2026-06-22
胡秀秀副主任医师
南京脑科医院 神经内科
脑溢血与脑出血在临床医学中属于同一概念,均指非外伤性脑实质内血管破裂引起的出血。两者的核心区别在于:脑溢血是传统通俗名称,强调血液溢出血管;脑出血是现代规范医学术语,强调出血的病理位置。理解这一差异有助于准确认识疾病本质。以下从定义、病因、症状、诊断及治疗五个方面详细阐述。
脑溢血源自中医理论,形象描述“血溢脉外”;脑出血是西医标准术语,指脑内微血管破裂导致血液在脑实质积聚。两者病理机制完全一致,无本质区别。临床诊断和病历书写均统一使用“脑出血”作为诊断名称。
脑出血主要病因包括高血压(占50%-70%)、脑动脉瘤(15%-20%)、脑血管畸形(5%-10%)及抗凝药物使用(3%-5%)。高血压长期作用导致脑小动脉玻璃样变,形成微动脉瘤,当血压骤升时破裂出血。脑溢血病因与此相同,但传统医学常关联“肝阳上亢”“气血逆乱”等理论。
脑出血起病急骤,常在活动或情绪激动时发生。典型症状包括:突发剧烈头痛(95%以上患者出现)、恶心呕吐(60%-80%)、意识障碍(30%-50%)、偏瘫(70%-80%)、言语障碍(40%-60%)及癫痫发作(10%-15%)。出血部位不同,症状有差异:基底节区出血常致三偏征(偏瘫、偏盲、偏身感觉障碍);脑叶出血易引发癫痫;脑干出血可致交叉瘫痪和呼吸异常。

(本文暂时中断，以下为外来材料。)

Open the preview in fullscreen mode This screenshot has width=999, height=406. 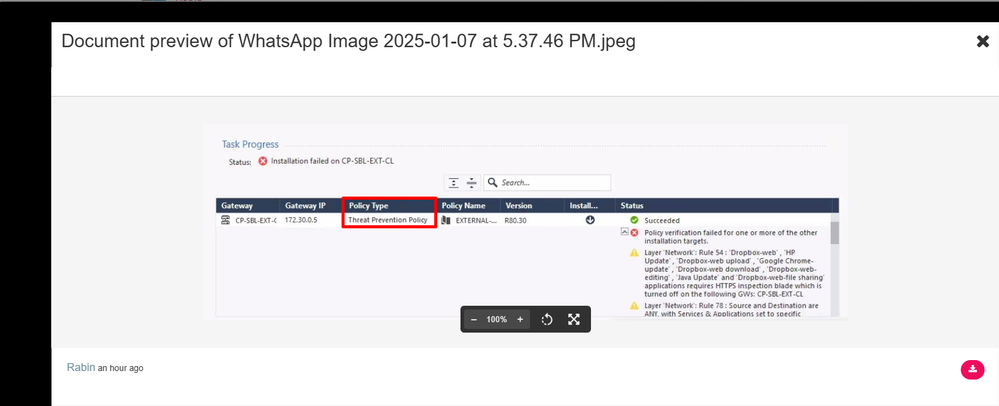tap(574, 319)
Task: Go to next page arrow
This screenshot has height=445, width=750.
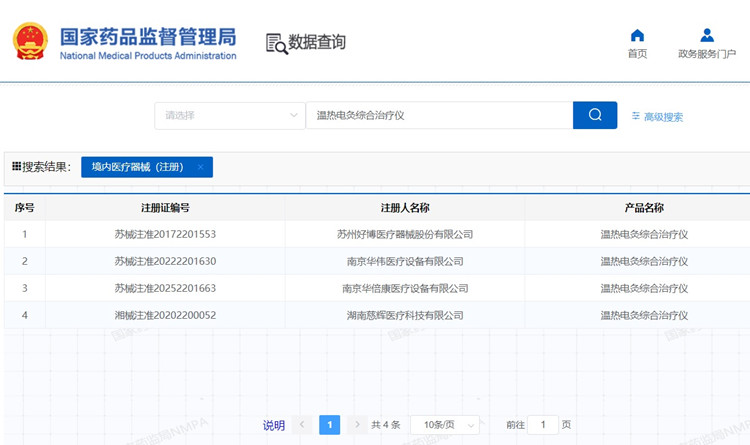Action: tap(357, 425)
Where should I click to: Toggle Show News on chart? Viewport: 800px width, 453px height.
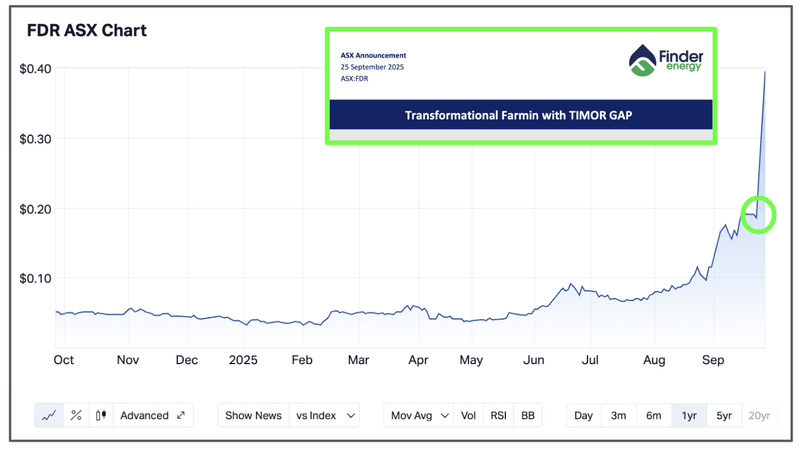[x=252, y=415]
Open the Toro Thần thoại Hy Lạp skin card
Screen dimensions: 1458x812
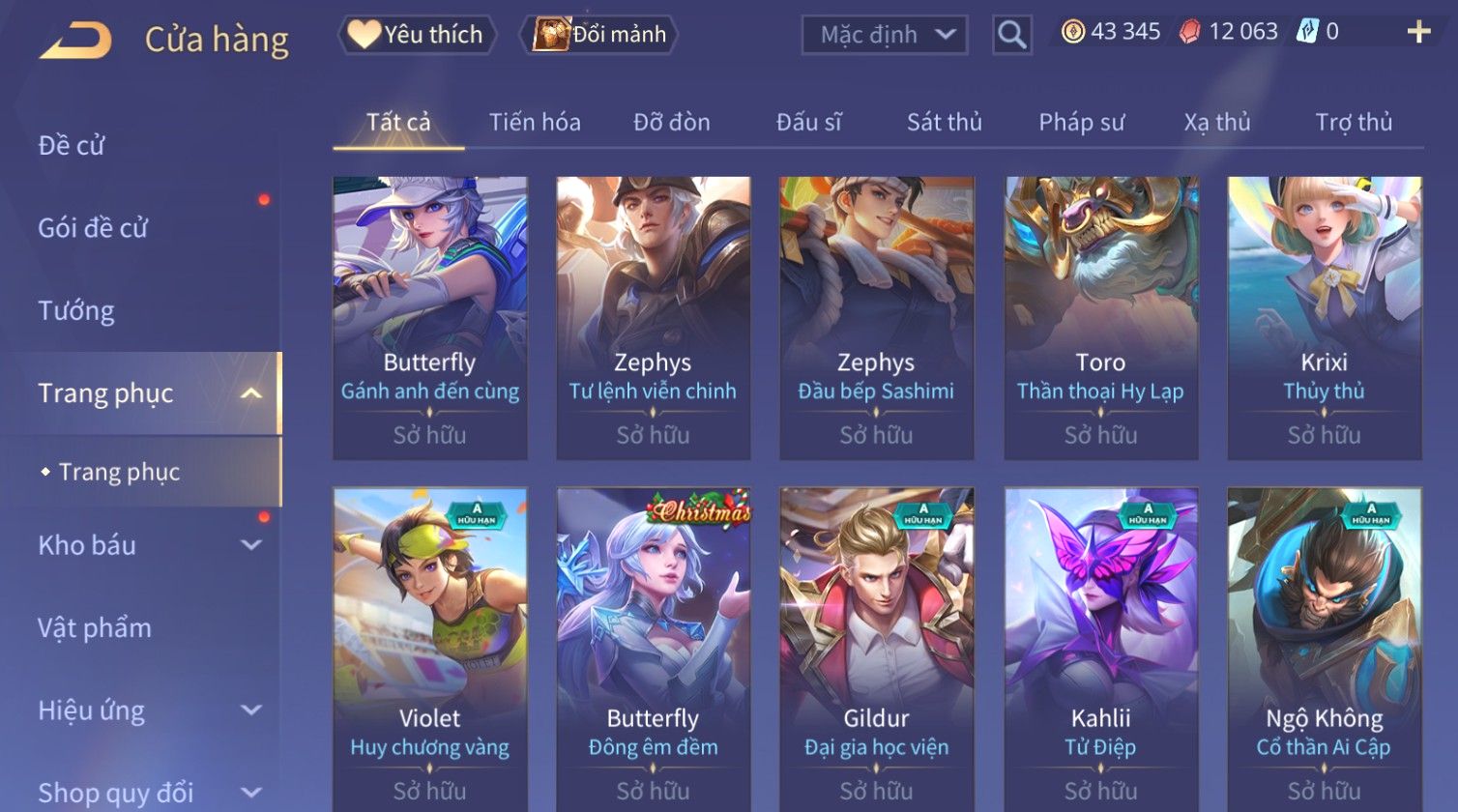[1100, 318]
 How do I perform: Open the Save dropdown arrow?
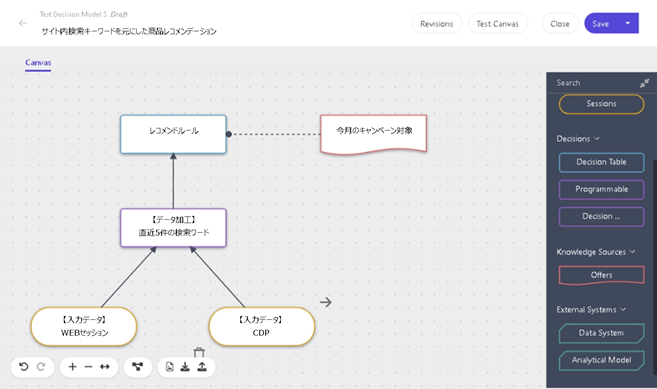coord(628,23)
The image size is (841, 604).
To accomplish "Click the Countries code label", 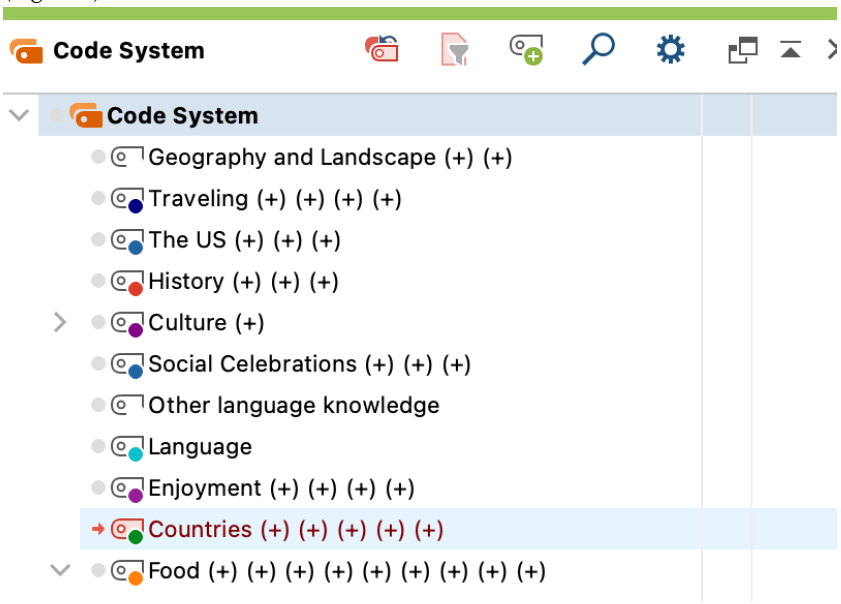I will tap(200, 530).

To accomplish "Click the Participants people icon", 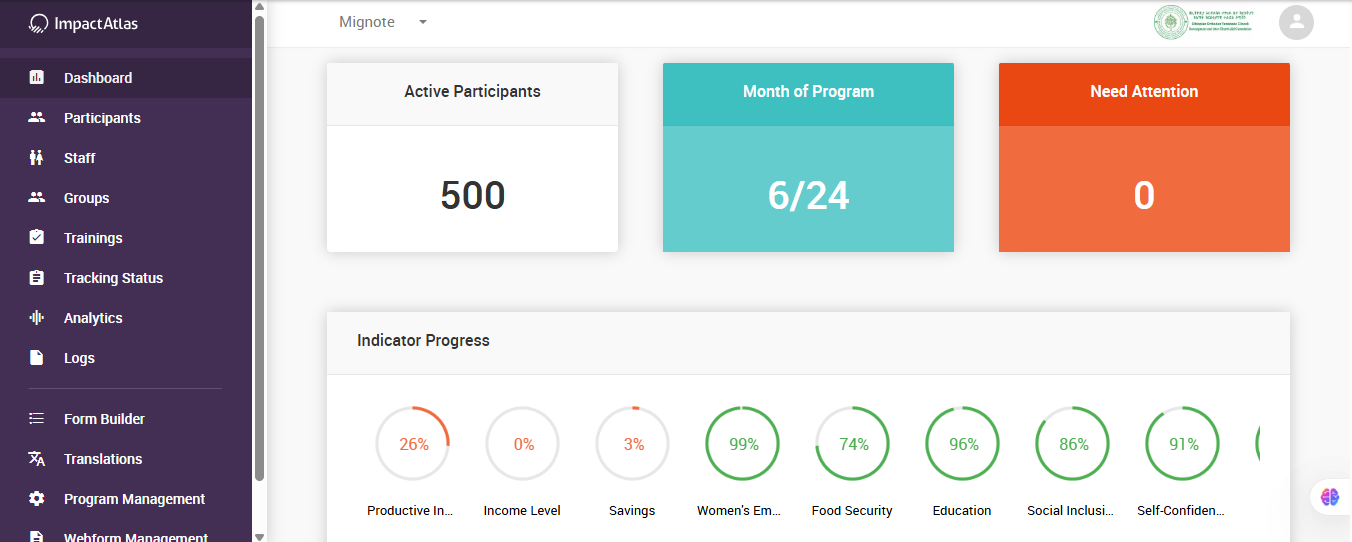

头部CT是首选检查,出血灶呈高密度影,敏感度接近100%。MRI对急性期出血不如CT敏感,但可判断亚急性或慢性出血。脑出血后6小时内CT显示血肿体积平均为30-50毫升。数字减影血管造影用于寻找动脉瘤或动静脉畸形,约15%-20%病例可发现异常血管。
急性期治疗包括:控制血压(目标收缩压140-160毫米汞柱)、降低颅内压(使用甘露醇或高渗盐水,剂量0.5-1克/千克)、止血治疗(重组活化因子Ⅶ在特定病例中使用)。手术治疗指征:小脑出血直径大于3厘米、大脑半球出血量超过30毫升且神经功能恶化。康复治疗在出血后24-72小时启动,可降低致残率30%-50%。
脑出血与脑溢血本质相同,但临床使用“脑出血”作为标准诊断。疾病预后与出血量、部位、患者年龄及基础疾病相关。30天内死亡率约35%-52%,存活者中40%-60%遗留不同程度功能障碍。重视高血压管理是预防关键,血压每降低10毫米汞柱,脑出血风险减少约30%。若出现突发剧烈头痛、呕吐或意识改变,应立即就医,争取黄金救治时间(发病后3小时内)。